The Department of Defense POW/Missing
Personnel Office (DPMO) in Honolulu announced Friday that the
remains of a U.S. serviceman, missing in action from the Vietnam
War, have been identified and will be returned to his family for
burial with full military honors.
He is Gunnery Sgt. Richard W. Fischer, U.S. Marine Corps,
of Madison, Wis. He will be buried on Monday in Madison.
On Jan. 8, 1968, Fischer was assigned to M Company, 3rd
Battalion, 5th Marines, 1st Marine Division, on an ambush patrol
south of Da Nang in Quang Nam Province, Vietnam. Fischer became
separated from his unit and subsequent attempts by his team
members to locate him were met with enemy fire.
In 1992 and 1993, joint U.S./Socialist Republic of Vietnam
(S.R.V.) teams, led by the Joint POW/MIA Accounting Command
(JPAC), conducted three investigations and interviewed several
Vietnamese citizens.

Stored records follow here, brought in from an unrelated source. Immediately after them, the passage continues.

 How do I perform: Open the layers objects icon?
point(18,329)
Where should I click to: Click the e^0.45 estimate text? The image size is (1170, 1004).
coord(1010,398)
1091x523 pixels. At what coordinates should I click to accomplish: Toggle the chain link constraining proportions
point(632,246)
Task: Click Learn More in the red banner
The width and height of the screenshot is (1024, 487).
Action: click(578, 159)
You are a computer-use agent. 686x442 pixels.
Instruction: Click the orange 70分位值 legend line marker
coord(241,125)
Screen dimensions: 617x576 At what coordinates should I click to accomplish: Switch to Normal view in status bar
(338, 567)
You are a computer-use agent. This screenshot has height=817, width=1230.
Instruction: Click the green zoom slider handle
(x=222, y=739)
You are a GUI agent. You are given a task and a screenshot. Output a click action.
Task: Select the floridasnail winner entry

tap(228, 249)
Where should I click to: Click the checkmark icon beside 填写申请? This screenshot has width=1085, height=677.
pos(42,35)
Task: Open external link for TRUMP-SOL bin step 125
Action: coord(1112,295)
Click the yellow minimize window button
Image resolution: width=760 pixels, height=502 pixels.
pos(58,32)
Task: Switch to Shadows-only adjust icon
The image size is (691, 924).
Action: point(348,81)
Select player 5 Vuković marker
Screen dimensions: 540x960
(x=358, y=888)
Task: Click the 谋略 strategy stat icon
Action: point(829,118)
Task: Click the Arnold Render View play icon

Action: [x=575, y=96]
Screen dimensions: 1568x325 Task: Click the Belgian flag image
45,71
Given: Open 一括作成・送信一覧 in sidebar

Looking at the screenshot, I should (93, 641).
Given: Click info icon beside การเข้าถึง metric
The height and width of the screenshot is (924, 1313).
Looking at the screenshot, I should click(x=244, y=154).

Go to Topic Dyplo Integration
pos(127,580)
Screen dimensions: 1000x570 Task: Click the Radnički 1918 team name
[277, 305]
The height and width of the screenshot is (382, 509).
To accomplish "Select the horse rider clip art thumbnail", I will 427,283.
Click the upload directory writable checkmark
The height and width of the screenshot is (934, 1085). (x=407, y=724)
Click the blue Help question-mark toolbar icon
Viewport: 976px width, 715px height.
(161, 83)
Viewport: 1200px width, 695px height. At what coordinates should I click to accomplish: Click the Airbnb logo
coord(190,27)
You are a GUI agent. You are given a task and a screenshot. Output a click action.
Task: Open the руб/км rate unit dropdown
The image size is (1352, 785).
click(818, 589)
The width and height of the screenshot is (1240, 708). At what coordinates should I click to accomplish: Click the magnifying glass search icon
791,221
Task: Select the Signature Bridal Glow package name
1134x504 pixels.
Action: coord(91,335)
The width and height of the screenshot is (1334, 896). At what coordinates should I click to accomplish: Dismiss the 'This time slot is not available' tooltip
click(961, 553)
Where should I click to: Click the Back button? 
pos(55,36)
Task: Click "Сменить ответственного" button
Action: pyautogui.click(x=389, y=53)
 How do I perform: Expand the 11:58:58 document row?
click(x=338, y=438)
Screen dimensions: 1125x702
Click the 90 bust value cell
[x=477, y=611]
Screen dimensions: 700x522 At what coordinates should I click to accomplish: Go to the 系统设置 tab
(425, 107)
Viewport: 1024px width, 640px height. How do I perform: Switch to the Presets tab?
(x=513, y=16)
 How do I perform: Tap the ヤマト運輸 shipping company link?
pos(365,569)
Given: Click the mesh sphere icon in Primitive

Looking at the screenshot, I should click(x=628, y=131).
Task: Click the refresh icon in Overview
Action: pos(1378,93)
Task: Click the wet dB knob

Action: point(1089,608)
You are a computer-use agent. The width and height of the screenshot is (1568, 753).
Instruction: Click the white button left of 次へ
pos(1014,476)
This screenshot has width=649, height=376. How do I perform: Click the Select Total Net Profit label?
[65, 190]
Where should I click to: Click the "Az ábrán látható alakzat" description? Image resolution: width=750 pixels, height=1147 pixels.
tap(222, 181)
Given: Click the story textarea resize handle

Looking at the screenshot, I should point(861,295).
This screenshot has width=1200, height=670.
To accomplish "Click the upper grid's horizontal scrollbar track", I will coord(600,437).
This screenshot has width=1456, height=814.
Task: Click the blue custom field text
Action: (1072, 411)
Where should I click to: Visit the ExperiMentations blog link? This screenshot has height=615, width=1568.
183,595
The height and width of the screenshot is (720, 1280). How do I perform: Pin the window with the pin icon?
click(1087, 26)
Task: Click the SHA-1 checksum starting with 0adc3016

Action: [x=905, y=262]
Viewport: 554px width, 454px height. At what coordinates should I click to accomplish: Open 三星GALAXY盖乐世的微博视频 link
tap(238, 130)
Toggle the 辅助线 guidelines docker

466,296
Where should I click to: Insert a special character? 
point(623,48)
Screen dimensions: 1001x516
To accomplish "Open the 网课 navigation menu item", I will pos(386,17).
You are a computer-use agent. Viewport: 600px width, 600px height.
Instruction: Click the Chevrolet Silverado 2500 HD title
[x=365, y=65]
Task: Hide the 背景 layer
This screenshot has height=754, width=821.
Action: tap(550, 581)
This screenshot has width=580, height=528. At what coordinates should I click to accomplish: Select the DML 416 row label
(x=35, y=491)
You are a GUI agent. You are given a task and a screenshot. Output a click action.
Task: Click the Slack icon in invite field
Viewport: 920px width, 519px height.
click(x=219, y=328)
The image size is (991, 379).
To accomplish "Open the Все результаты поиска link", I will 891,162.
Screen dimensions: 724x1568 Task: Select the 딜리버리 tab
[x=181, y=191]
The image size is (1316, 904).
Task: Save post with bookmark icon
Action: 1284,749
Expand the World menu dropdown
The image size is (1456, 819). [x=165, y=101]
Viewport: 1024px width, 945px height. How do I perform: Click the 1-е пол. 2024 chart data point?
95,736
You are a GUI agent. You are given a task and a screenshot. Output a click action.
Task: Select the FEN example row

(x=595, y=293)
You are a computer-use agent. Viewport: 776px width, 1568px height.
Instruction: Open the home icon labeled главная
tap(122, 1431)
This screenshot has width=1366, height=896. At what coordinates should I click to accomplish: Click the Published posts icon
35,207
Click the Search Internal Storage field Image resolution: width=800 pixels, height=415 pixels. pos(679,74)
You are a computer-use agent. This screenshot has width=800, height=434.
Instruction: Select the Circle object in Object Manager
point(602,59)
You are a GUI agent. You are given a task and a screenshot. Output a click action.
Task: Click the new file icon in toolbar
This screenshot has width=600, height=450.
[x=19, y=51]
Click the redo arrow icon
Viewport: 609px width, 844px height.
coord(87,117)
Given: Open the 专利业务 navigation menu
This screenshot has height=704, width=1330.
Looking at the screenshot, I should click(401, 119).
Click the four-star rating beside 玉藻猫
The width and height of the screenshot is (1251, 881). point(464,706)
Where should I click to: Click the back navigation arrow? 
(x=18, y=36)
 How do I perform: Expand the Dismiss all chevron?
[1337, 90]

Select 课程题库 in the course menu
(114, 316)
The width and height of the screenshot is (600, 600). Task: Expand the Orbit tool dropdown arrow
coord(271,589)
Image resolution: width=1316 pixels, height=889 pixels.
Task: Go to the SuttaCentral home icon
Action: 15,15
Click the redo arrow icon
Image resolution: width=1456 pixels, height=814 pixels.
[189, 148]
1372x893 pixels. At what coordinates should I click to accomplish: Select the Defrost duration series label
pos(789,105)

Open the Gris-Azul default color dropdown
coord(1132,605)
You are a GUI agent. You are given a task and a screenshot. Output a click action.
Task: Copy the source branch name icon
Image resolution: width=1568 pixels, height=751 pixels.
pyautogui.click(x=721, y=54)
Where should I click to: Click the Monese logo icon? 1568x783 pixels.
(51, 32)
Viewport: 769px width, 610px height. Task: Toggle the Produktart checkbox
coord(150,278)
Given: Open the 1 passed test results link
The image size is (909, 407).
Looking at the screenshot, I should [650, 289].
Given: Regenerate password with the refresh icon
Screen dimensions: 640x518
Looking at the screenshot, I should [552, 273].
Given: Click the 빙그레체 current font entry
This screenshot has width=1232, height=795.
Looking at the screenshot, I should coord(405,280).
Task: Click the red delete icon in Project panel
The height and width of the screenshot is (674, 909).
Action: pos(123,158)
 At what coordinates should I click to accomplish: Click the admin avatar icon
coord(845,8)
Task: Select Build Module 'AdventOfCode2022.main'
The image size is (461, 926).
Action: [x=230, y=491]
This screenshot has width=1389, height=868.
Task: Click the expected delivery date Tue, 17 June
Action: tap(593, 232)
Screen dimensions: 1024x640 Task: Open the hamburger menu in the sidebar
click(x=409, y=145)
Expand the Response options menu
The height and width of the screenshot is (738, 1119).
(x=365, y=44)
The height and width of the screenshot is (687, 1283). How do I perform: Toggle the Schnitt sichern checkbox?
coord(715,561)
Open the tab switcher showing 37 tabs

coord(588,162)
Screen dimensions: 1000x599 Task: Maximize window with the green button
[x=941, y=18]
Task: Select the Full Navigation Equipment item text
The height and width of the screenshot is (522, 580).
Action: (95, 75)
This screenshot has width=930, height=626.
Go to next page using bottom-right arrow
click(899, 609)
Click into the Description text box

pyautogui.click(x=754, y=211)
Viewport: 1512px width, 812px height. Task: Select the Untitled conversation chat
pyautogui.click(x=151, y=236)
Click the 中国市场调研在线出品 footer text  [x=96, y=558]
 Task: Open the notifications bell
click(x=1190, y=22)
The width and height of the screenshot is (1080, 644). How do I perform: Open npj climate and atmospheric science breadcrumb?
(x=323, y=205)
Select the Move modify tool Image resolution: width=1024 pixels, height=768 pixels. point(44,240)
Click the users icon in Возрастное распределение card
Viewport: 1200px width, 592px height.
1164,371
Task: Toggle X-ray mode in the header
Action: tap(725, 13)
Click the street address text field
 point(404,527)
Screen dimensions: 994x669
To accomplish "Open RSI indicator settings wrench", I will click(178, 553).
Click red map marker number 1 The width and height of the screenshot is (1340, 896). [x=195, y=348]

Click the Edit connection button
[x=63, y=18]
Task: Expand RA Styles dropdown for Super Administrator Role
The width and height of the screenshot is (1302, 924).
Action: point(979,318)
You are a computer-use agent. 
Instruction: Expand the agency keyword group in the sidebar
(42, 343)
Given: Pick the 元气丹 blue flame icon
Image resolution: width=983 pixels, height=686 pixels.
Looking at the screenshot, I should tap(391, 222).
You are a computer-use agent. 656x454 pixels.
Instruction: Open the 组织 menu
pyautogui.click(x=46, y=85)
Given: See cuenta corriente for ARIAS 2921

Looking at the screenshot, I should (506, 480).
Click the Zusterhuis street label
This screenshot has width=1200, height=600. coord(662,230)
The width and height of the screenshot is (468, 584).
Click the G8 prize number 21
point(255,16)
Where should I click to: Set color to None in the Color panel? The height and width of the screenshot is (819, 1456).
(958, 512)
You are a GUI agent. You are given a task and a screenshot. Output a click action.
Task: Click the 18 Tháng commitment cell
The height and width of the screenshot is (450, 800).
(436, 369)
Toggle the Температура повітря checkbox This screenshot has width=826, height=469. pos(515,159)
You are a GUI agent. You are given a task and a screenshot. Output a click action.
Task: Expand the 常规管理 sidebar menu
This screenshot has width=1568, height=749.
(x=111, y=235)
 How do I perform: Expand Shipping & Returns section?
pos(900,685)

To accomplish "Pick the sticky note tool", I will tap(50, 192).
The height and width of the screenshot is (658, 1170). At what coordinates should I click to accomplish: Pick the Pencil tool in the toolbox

The citizens said that Fischer was killed
by Viet Cong and his remains were buried in a nearby cultivated
field.
In 1994, a joint team excavated the burial site and
recovered human remains and other material evidence including
uniform buttons.
Among other forensic identification tools and
circumstantial evidence, scientists from JPAC and the Armed
Forces DNA Identification Laboratory also used mitochondrial DNA
in the identification of Fischer's remains.